* What the exercise asks *
Can you write out every one of the following records line for line, with nothing changed?

* Items *

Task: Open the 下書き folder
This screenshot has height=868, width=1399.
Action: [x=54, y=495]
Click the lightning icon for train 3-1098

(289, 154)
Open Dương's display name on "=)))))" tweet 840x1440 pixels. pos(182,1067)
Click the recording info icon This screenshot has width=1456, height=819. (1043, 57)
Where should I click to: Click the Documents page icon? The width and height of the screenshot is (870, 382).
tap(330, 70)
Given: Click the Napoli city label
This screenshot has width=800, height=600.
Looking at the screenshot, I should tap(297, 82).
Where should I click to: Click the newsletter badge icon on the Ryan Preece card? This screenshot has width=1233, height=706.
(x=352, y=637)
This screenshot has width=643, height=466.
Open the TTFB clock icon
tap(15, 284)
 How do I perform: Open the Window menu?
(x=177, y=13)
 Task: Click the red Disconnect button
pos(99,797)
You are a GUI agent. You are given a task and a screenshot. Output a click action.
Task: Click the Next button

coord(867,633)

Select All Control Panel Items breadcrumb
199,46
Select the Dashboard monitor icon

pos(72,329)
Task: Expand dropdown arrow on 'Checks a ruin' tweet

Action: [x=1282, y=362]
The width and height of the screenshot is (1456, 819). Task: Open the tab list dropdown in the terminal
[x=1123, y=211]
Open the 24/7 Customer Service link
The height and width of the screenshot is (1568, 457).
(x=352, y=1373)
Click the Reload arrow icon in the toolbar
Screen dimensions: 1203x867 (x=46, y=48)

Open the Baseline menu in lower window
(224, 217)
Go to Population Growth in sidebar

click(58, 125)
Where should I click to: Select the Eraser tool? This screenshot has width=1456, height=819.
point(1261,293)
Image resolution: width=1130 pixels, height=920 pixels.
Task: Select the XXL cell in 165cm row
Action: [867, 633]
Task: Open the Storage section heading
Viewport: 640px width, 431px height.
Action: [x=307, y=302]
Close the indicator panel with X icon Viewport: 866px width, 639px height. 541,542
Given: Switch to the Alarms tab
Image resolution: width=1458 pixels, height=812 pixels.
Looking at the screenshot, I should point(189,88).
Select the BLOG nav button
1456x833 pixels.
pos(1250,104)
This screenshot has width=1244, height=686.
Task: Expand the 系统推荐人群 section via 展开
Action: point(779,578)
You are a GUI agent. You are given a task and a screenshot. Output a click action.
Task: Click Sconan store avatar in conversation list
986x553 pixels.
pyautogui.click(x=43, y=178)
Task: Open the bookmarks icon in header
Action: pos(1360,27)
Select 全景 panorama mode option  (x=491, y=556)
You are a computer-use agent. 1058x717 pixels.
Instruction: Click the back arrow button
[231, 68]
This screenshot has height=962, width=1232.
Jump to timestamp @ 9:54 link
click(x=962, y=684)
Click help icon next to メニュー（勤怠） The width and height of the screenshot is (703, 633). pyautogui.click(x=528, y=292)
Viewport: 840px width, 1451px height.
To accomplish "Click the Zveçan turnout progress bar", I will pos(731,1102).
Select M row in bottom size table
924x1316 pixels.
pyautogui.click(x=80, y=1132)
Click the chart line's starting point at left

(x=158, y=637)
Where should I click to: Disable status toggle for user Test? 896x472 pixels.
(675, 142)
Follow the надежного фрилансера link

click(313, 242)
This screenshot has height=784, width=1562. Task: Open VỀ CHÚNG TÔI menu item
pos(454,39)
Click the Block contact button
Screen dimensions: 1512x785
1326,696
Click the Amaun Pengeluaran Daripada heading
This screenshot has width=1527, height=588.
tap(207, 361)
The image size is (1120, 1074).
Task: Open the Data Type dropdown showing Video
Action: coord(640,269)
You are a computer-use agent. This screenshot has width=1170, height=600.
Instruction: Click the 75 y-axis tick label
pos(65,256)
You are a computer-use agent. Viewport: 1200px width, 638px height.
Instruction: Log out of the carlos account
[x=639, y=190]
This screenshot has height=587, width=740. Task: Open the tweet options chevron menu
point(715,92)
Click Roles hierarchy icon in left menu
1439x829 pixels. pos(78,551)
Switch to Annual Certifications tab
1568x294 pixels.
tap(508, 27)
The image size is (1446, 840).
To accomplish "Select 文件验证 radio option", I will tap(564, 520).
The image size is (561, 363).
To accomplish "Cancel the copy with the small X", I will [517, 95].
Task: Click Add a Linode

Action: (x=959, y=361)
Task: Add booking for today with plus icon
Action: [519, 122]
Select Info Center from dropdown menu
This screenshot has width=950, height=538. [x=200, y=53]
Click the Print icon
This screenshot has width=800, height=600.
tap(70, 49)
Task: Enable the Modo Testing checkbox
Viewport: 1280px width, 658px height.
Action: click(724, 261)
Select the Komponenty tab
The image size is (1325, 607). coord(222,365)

* The reply *
Task: Open the 下書き folder
This screenshot has height=868, width=1399.
Action: [x=54, y=495]
Click the lightning icon for train 3-1098

(289, 154)
Open Dương's display name on "=)))))" tweet 840x1440 pixels. pos(182,1067)
Click the recording info icon This screenshot has width=1456, height=819. (1043, 57)
Where should I click to: Click the Documents page icon? The width and height of the screenshot is (870, 382).
tap(330, 70)
Given: Click the Napoli city label
This screenshot has width=800, height=600.
Looking at the screenshot, I should tap(297, 82).
Where should I click to: Click the newsletter badge icon on the Ryan Preece card? This screenshot has width=1233, height=706.
(x=352, y=637)
This screenshot has width=643, height=466.
Open the TTFB clock icon
tap(15, 284)
 How do I perform: Open the Window menu?
(x=177, y=13)
 Task: Click the red Disconnect button
pos(99,797)
You are a GUI agent. You are given a task and a screenshot. Output a click action.
Task: Click the Next button

coord(867,633)

Select All Control Panel Items breadcrumb
199,46
Select the Dashboard monitor icon

pos(72,329)
Task: Expand dropdown arrow on 'Checks a ruin' tweet

Action: [x=1282, y=362]
The width and height of the screenshot is (1456, 819). Task: Open the tab list dropdown in the terminal
[x=1123, y=211]
Open the 24/7 Customer Service link
The height and width of the screenshot is (1568, 457).
(x=352, y=1373)
Click the Reload arrow icon in the toolbar
Screen dimensions: 1203x867 (x=46, y=48)

Open the Baseline menu in lower window
(224, 217)
Go to Population Growth in sidebar

click(58, 125)
Where should I click to: Select the Eraser tool? This screenshot has width=1456, height=819.
point(1261,293)
Image resolution: width=1130 pixels, height=920 pixels.
Task: Select the XXL cell in 165cm row
Action: [867, 633]
Task: Open the Storage section heading
Viewport: 640px width, 431px height.
Action: [x=307, y=302]
Close the indicator panel with X icon Viewport: 866px width, 639px height. 541,542
Given: Switch to the Alarms tab
Image resolution: width=1458 pixels, height=812 pixels.
Looking at the screenshot, I should point(189,88).
Select the BLOG nav button
1456x833 pixels.
pos(1250,104)
This screenshot has width=1244, height=686.
Task: Expand the 系统推荐人群 section via 展开
Action: point(779,578)
You are a GUI agent. You are given a task and a screenshot. Output a click action.
Task: Click Sconan store avatar in conversation list
986x553 pixels.
pyautogui.click(x=43, y=178)
Task: Open the bookmarks icon in header
Action: pos(1360,27)
Select 全景 panorama mode option  (x=491, y=556)
You are a computer-use agent. 1058x717 pixels.
Instruction: Click the back arrow button
[231, 68]
This screenshot has height=962, width=1232.
Jump to timestamp @ 9:54 link
click(x=962, y=684)
Click help icon next to メニュー（勤怠） The width and height of the screenshot is (703, 633). pyautogui.click(x=528, y=292)
Viewport: 840px width, 1451px height.
To accomplish "Click the Zveçan turnout progress bar", I will pos(731,1102).
Select M row in bottom size table
924x1316 pixels.
pyautogui.click(x=80, y=1132)
Click the chart line's starting point at left

(x=158, y=637)
Where should I click to: Disable status toggle for user Test? 896x472 pixels.
(675, 142)
Follow the надежного фрилансера link

click(313, 242)
This screenshot has height=784, width=1562. Task: Open VỀ CHÚNG TÔI menu item
pos(454,39)
Click the Block contact button
Screen dimensions: 1512x785
1326,696
Click the Amaun Pengeluaran Daripada heading
This screenshot has width=1527, height=588.
tap(207, 361)
The image size is (1120, 1074).
Task: Open the Data Type dropdown showing Video
Action: coord(640,269)
You are a computer-use agent. This screenshot has width=1170, height=600.
Instruction: Click the 75 y-axis tick label
pos(65,256)
You are a computer-use agent. Viewport: 1200px width, 638px height.
Instruction: Log out of the carlos account
[x=639, y=190]
This screenshot has height=587, width=740. Task: Open the tweet options chevron menu
point(715,92)
Click Roles hierarchy icon in left menu
1439x829 pixels. pos(78,551)
Switch to Annual Certifications tab
1568x294 pixels.
tap(508, 27)
The image size is (1446, 840).
To accomplish "Select 文件验证 radio option", I will tap(564, 520).
The image size is (561, 363).
To accomplish "Cancel the copy with the small X", I will [517, 95].
Task: Click Add a Linode

Action: (x=959, y=361)
Task: Add booking for today with plus icon
Action: [519, 122]
Select Info Center from dropdown menu
This screenshot has width=950, height=538. [x=200, y=53]
Click the Print icon
This screenshot has width=800, height=600.
tap(70, 49)
Task: Enable the Modo Testing checkbox
Viewport: 1280px width, 658px height.
Action: click(724, 261)
Select the Komponenty tab
The image size is (1325, 607). coord(222,365)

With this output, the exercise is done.